START SUPPLIED PASSAGE
The second alternative is to move the call of the LSTM layer outside the loop. It should crudely look like this (in a bit of untested pseudo code, just to get the idea):

hidden = None

seq = []
for t in range(x_3d.size(1)):
    with torch.no_grad():
        x = self.resnet(x_3d[:, t])
        seq.append(x)

out, hidden = self.lstm(seq)  

However, not that out now contains the hidden states for each frame, not just the last. Which means you would also need to change the subsequent line of code. The simplest way should be

x = self.fc1(hidden[-1])

My understanding of the CNN+LSTM architecture is that you pass each frame through a CNN so you have latent representations of them, and then pass those latent representations through the LSTM to produce your final prediction (like the image below). Is there a typical architecture for this?

I think I see…

out, hidden = self.lstm(x.unsqueeze(0), hidden)

enables each subsequent frame to have knowledge of the prior frames because they all modify a “shared” hidden state. So then when I do my final classification, I would want to do it on that hidden state that all the frames had influenced

x = self.fc1(hidden[-1])

Yes?

Exactly! This is the whole underlying concepts of Recurrent Neural Networks such as LSTMs and GRUs.

x = self.fc1(hidden[-1])

should also work if you leave the self.lstm call in the loop yes. The [-1] is to get the last hidden state with respect to the number of layers; and you have indeed 3 layers: num_layers=3

Yes, the architecture image you posted in your other reply is the basic CNN+LSTM setup.

Here is the updated version of the architecture for everyone’s benefit

class CNNLSTM(nn.Module):
    def __init__(self, num_classes=2):
        super(CNNLSTM, self).__init__()
        self.resnet = resnet101(pretrained=True)
        self.resnet.fc = nn.Sequential(nn.Linear(self.resnet.fc.in_features, 300))
        self.lstm = nn.LSTM(input_size=300, hidden_size=256, num_layers=3)
        self.fc1 = nn.Linear(256, 128)
        self.fc2 = nn.Linear(128, num_classes)
END SUPPLIED PASSAGE
START MATERIAL FOR THE TASK
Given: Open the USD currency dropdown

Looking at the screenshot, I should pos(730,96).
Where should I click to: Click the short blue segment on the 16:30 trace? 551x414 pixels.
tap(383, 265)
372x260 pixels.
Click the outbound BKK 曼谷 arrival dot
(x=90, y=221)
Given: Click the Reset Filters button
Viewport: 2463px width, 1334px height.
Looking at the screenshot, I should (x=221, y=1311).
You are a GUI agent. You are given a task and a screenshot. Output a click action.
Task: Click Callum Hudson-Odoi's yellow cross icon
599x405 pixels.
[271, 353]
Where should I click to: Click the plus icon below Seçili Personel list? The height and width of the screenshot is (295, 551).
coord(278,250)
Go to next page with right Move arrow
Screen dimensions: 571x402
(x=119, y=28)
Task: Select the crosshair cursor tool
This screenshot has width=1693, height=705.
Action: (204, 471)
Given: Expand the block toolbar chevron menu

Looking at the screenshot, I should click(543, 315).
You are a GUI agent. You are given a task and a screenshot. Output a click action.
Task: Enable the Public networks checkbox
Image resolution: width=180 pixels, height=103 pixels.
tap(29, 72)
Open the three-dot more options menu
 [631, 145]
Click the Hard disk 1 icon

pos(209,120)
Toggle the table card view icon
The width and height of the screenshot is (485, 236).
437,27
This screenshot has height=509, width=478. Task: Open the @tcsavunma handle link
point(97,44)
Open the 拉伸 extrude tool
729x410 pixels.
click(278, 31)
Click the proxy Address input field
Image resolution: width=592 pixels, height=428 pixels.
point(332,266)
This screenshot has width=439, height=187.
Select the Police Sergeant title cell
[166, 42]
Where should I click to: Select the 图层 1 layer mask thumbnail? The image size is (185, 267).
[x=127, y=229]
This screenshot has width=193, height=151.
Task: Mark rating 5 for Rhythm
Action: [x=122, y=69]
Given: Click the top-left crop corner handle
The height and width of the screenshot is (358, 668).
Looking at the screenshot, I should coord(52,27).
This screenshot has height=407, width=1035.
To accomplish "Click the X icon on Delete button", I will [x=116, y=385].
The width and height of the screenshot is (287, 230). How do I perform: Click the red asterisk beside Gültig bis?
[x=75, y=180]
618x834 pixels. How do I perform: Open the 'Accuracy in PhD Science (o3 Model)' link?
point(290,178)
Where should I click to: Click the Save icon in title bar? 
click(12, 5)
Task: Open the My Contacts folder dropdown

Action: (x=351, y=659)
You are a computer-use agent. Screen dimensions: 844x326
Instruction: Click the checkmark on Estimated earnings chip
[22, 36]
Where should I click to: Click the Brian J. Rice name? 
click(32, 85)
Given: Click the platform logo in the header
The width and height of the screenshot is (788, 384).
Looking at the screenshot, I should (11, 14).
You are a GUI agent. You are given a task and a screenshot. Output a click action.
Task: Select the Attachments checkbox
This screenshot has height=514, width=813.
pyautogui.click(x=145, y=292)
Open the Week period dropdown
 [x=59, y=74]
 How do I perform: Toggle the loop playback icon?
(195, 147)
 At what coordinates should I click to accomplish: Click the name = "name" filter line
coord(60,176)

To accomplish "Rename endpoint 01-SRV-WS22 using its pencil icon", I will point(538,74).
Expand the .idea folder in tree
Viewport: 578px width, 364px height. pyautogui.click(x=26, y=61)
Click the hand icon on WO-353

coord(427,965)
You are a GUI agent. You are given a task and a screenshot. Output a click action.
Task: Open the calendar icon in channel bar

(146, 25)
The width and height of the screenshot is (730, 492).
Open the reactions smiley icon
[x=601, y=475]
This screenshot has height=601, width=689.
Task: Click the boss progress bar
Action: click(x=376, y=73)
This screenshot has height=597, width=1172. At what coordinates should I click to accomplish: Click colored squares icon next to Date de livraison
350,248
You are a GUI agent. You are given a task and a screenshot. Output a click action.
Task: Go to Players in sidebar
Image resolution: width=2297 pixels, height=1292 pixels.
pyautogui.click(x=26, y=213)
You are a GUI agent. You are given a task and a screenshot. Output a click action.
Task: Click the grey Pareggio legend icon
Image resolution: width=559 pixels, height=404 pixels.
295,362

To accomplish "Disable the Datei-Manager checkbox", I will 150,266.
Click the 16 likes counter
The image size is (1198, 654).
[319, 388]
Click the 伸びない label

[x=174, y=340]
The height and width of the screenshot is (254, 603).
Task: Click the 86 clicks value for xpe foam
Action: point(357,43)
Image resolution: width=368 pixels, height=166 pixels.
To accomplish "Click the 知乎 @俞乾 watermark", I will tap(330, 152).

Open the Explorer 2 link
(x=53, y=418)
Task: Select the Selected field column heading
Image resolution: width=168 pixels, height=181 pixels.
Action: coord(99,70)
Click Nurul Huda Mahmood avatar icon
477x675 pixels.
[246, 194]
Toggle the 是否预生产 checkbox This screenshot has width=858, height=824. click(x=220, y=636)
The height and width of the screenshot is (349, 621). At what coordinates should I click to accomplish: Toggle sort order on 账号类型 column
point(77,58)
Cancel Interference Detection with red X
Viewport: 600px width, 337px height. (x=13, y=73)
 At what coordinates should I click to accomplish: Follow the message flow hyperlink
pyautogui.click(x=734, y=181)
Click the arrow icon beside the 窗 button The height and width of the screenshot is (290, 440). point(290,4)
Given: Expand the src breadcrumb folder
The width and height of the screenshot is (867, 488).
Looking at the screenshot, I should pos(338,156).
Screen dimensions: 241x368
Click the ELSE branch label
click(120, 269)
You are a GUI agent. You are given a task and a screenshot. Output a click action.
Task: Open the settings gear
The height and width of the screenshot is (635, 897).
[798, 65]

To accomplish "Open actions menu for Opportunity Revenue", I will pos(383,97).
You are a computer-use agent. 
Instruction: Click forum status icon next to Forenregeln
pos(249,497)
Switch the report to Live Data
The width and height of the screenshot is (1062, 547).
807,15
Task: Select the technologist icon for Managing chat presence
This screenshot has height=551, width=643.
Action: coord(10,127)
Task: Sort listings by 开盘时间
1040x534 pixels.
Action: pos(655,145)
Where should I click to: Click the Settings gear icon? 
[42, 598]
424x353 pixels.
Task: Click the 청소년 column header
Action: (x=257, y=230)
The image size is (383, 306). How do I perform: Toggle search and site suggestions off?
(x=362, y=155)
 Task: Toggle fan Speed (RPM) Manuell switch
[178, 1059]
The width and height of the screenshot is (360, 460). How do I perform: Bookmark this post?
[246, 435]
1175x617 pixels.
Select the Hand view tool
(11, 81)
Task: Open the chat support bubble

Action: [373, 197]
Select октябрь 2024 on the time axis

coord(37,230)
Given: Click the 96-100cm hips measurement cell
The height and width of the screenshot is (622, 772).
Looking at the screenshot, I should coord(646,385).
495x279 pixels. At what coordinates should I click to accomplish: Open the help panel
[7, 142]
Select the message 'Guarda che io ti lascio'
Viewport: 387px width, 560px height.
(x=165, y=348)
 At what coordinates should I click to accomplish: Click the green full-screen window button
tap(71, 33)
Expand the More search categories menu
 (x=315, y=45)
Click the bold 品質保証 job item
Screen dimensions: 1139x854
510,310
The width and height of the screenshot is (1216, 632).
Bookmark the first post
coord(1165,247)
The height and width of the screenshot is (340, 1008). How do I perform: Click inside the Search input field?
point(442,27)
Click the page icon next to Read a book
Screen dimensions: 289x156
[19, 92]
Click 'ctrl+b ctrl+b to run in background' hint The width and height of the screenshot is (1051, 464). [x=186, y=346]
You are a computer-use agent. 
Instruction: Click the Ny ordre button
END MATERIAL FOR THE TASK
■ TASKS TO CARRY OUT:
- A) From the listing, reproduce the lines starting at the one containing "The width and height of the screenshot is (1216, 632)." and ending at the one containing "coord(1165,247)", requests included, and add 71 to every coordinate in the answers.
- B) Pick up the forum thread on combining a CNN with an LSTM from where it stops.

■ OUTPUTS:
- A)
The width and height of the screenshot is (1216, 632).
Bookmark the first post
coord(1236,318)

- B)
    def forward(self, x_3d):
        hidden = None

        # Iterate over each frame of a video in a video of batch * frames * channels * height * width
        for t in range(x_3d.size(1)):
            with torch.no_grad():
                x = self.resnet(x_3d[:, t])  
            # Pass latent representation of frame through lstm and update hidden state
            out, hidden = self.lstm(x.unsqueeze(0), hidden)         

        # Get the last hidden state (hidden is a tuple with both hidden and cell state in it)
        x = self.fc1(hidden[0][-1])
        x = F.relu(x)
        x = self.fc2(x)

        return x

Hi, thanks for sharing the model code. May I know how you perform the training step for a batched input? Like, the loss computation and weights update.

Thanks in advance.

The code I provided is set-up to accept batched inputs. It is expected that x_3d is in batch * frames * channels * height * width format. Therefore training follows the fairly typical prescribed format common for PyTorch

device = torch.device("cuda" if torch.cuda.is_available() else "cpu")

loader = DataLoader(your_data)
model = CNNLSTM()
model.to(device)

optimizer = torch.optim.SGD(model.parameters(), lr, momentum=momentum, weight_decay=weight_decay)
criterion = nn.MSELoss()

for e in range(100):
    model.train()
    
    for i, (X, y) in enumerate(loader):
        optimizer.zero_grad()
        
        X = X.to(device)
        y = y.to(device)
        
        yh = model(X)
        yh = yh.flatten()
        loss = criterion(yh, y)
        
        loss.backward()
        optimizer.step()

Hello,

Thank you very much for the code, it has really helped someone like me in trying to implement a CNN+LSTM to my own work. I have a few questions as I’m trying to understand the CNN+LSTM workflow.

What is the output size of x after you call it? I’m having trouble understand what size the output should be in terms of batch size and sequence/frame length. If your batch size is 16 and your frame length is 30, should you return an output that is (16,30,1), or something else?

Thank you very much!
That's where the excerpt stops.